Consider the following needs that might be in a “Util” class:
- File reading/writing – I have an IFileSystem interface for when my application needs to know it is using a file. On the other hand, if I’m reading xml data from a file, and the xml is data for system logs, IFileSystem isn’t an appropriate abstraction. Here, I’d use ISystemLogRepository since my abstraction is a data store for SystemLog. My application doesn’t care that it’s in xml, just that it can be retrieved.
- Writing to event log – I’d have a ILogWriter interface with a WriteToEventLog method if my application really needed to know about the event log. More often, my application only needs to care about logging _something_, and I’d configure Log4Net to pipe the message into the event log as one of the appenders.
- Transform xml – I’d use an IXmlTransformer interface to front this concept for my application. This interface would be used on the extremities of the application since in the core, there is no need for xml, only domain objects.

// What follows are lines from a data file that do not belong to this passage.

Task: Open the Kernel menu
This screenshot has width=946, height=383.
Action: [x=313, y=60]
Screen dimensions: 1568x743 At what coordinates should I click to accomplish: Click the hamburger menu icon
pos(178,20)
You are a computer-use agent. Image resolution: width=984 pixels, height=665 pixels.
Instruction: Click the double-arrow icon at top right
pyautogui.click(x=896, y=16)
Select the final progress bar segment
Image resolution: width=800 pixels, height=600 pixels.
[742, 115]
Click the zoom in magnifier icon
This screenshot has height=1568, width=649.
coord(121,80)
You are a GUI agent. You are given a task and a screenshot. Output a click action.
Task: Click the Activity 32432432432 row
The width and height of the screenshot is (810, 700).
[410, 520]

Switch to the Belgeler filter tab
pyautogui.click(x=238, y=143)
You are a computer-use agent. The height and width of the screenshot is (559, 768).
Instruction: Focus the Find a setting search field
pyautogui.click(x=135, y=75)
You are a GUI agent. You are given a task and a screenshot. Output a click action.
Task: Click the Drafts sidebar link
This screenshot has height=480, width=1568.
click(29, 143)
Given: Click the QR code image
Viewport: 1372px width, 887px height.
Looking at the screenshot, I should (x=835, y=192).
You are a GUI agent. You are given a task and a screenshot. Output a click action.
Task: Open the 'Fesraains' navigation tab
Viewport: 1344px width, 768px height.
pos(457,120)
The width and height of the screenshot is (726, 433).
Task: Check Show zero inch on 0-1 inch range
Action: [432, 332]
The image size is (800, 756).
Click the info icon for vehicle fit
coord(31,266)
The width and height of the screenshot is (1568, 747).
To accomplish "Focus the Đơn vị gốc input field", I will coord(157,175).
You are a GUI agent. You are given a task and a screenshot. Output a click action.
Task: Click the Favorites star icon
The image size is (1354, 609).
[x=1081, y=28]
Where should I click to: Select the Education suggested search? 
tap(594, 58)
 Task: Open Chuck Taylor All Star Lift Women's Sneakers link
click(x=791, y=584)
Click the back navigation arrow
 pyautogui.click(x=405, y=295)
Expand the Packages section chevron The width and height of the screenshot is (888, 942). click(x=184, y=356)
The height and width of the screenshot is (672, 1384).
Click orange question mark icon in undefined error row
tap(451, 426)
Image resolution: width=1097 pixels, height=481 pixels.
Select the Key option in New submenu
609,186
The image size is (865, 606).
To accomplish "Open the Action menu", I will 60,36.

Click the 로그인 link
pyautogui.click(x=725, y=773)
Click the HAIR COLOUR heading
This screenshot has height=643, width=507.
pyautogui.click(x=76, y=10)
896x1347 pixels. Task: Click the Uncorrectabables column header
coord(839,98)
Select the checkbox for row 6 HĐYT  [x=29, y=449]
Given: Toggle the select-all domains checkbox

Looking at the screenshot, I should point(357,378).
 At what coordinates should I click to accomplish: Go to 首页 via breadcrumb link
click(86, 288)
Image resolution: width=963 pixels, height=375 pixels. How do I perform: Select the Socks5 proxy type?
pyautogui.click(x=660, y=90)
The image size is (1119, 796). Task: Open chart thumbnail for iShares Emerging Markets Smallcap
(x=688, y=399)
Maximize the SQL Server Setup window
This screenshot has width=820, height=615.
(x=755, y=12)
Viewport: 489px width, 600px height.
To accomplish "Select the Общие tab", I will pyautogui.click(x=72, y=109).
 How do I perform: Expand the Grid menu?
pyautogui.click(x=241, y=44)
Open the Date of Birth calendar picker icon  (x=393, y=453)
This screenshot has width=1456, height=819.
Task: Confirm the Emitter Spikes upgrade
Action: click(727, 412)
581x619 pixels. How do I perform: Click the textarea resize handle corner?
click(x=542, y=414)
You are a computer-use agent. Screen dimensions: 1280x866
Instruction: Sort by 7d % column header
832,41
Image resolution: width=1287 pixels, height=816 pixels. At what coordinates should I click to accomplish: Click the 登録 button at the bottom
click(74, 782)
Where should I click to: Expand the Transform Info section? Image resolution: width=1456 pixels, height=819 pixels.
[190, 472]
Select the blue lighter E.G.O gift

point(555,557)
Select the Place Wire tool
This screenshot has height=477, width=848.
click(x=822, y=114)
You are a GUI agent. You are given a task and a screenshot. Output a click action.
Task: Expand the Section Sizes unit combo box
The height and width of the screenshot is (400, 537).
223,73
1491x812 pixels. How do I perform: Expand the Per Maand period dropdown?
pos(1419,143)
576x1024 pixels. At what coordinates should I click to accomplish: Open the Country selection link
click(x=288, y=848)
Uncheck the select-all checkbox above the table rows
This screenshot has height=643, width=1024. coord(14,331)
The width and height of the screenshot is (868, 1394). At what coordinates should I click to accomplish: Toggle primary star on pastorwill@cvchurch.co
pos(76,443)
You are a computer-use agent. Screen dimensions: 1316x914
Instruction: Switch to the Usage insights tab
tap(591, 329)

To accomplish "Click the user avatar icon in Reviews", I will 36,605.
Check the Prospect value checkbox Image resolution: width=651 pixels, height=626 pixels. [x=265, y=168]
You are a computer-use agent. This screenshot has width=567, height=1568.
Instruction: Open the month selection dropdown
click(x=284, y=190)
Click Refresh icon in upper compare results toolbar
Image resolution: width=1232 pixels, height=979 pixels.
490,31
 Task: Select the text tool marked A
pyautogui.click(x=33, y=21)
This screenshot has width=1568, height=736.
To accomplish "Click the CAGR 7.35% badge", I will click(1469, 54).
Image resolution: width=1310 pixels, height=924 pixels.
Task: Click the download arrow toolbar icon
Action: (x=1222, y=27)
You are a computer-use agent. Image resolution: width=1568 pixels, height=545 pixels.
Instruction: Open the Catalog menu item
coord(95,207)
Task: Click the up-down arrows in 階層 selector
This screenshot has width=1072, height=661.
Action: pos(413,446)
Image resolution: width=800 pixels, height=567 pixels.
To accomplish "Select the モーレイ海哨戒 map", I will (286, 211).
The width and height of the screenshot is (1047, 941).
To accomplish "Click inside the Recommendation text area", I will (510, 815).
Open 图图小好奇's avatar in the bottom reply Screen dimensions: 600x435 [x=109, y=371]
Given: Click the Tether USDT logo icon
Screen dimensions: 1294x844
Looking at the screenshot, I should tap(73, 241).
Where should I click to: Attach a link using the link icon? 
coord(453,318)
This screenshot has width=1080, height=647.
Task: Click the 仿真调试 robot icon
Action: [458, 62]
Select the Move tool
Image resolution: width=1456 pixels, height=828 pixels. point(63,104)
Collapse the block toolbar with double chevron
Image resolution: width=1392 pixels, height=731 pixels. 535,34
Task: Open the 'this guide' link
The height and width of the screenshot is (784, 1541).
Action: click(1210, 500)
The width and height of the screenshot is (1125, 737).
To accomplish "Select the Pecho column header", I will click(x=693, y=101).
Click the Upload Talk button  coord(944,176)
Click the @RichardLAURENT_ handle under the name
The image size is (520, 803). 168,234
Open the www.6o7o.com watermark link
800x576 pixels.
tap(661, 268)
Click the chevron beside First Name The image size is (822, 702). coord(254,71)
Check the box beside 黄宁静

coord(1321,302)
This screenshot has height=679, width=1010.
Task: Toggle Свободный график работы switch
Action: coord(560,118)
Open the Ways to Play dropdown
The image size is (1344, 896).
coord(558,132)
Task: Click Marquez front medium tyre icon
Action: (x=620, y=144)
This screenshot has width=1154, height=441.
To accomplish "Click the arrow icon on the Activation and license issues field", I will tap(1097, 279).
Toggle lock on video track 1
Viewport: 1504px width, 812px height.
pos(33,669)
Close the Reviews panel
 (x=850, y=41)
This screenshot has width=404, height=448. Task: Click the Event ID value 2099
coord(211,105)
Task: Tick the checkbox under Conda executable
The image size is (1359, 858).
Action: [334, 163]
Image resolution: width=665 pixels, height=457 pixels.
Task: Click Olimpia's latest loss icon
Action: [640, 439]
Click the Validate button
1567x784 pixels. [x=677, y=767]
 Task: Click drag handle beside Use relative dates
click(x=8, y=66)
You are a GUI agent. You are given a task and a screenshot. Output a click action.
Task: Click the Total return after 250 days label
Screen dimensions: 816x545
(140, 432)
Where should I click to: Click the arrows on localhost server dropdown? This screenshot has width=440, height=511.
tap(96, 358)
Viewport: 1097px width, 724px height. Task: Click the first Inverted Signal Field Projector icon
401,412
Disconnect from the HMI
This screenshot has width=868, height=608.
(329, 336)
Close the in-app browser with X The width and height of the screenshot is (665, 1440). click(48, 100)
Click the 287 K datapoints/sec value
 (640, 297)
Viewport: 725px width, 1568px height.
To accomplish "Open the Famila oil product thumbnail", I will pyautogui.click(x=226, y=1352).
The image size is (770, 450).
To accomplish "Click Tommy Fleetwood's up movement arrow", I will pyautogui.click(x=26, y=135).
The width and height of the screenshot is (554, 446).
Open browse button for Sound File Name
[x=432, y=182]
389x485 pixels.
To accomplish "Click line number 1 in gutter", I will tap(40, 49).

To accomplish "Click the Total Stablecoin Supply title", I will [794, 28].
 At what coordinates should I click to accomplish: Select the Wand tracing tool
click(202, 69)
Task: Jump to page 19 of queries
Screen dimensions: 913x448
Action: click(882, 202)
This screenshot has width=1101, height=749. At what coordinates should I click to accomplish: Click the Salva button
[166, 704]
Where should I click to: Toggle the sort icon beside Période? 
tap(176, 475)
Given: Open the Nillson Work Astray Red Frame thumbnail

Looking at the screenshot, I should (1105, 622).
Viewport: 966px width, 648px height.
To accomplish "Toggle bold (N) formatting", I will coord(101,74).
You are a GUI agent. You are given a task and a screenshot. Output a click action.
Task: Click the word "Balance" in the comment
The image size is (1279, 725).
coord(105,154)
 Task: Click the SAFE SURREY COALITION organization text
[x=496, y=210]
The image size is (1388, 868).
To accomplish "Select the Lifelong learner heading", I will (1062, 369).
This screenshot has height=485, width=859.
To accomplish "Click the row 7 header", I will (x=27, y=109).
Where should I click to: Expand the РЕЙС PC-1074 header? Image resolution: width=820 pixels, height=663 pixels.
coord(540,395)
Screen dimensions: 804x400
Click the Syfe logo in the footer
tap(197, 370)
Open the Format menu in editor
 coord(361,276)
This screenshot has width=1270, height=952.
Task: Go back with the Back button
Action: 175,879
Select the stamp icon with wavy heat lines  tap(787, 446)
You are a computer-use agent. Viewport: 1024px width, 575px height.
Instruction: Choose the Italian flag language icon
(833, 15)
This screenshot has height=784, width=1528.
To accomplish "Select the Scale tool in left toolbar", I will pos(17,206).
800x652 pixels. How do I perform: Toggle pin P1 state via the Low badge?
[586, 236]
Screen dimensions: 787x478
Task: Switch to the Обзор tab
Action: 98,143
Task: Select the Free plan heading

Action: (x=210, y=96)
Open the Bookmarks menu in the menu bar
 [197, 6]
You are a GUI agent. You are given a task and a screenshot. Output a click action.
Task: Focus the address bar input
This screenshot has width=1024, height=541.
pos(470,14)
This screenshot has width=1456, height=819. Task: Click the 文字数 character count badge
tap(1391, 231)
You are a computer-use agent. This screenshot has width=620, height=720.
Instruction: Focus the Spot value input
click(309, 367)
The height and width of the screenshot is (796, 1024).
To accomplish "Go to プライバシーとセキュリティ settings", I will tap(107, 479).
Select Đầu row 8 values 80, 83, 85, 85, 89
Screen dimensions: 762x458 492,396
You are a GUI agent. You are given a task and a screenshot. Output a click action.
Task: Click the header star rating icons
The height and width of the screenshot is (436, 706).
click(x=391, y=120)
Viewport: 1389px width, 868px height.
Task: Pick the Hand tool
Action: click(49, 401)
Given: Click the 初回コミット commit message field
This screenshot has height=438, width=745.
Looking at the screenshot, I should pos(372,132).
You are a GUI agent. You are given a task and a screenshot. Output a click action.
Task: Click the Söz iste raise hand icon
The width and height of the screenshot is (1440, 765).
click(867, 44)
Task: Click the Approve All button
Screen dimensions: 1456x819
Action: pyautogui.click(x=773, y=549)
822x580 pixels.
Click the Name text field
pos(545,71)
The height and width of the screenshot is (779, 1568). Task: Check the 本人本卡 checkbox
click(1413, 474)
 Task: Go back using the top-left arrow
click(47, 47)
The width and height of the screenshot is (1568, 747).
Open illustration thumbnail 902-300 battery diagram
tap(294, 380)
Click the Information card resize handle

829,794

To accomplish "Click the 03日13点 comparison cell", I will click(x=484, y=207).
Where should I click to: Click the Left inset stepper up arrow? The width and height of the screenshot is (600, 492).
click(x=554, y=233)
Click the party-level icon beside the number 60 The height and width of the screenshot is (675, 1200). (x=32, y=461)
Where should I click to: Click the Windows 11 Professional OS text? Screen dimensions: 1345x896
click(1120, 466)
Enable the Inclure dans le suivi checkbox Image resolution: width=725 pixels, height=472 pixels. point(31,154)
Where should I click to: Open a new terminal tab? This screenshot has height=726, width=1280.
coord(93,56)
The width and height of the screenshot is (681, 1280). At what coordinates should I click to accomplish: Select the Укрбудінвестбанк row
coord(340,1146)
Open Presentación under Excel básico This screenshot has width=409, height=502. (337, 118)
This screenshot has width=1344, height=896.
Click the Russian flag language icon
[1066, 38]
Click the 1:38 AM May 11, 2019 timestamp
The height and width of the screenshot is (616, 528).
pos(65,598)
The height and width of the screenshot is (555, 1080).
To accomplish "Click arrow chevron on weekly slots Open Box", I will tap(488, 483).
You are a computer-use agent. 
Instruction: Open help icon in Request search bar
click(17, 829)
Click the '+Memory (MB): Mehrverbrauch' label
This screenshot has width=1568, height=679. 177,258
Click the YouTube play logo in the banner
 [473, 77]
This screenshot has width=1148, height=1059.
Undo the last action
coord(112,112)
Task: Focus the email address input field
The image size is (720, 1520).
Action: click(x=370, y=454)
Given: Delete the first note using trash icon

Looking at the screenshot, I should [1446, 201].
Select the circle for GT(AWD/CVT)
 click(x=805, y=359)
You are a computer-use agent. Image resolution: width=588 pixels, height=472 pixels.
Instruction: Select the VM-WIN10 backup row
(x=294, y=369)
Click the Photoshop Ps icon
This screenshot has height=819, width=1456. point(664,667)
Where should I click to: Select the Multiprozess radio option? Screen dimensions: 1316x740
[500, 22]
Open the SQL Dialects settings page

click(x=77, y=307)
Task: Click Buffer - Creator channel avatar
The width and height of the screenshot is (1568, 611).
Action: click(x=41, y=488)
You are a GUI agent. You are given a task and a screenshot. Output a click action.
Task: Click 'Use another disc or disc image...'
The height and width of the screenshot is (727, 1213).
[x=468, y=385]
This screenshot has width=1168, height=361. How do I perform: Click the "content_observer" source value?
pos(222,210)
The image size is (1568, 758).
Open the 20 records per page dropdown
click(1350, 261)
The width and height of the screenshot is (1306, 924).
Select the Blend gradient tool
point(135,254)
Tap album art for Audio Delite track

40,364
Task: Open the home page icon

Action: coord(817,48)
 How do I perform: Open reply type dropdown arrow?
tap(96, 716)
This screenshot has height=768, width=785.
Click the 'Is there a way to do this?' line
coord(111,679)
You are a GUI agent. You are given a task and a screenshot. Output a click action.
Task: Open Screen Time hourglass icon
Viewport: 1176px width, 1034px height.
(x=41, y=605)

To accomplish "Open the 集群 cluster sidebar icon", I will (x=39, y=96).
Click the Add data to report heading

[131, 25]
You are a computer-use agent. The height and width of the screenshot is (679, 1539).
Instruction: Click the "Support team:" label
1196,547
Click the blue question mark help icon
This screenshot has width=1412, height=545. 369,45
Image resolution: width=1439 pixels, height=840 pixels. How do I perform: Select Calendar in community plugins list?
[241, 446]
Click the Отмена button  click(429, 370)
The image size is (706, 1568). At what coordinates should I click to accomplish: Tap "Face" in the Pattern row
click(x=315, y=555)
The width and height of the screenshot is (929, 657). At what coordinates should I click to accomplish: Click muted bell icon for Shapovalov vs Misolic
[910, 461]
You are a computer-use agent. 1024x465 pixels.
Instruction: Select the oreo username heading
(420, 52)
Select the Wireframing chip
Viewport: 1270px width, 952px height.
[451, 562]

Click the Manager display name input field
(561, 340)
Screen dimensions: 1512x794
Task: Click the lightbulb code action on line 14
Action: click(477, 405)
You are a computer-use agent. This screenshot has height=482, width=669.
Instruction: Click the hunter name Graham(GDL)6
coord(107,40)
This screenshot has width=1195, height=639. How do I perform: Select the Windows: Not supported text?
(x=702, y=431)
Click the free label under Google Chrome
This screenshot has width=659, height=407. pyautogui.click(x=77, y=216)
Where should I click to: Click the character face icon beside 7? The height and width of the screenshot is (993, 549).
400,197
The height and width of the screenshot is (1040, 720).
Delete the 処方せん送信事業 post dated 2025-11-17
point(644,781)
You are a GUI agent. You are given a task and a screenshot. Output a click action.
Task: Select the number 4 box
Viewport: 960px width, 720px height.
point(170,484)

When I think back to my use of Util classes, I have to say it was before I was unit testing my code, before I had heard of Inversion of Control containers, and when I wrote my code very tightly coupled. I’m not making the statement, “if you use Util classes, you are type XXXX”, that would be absurd, but since I adopted testing, loose coupling, and DDD, I haven’t written a single Util class.
Exception: I HAVE written a util class in my integration test project called TestData. It has static methods that populate common domain objects and save them to the database as a method to set up the context for an integration test that makes use of the the database. In production code, I can’t find a Util class by any name.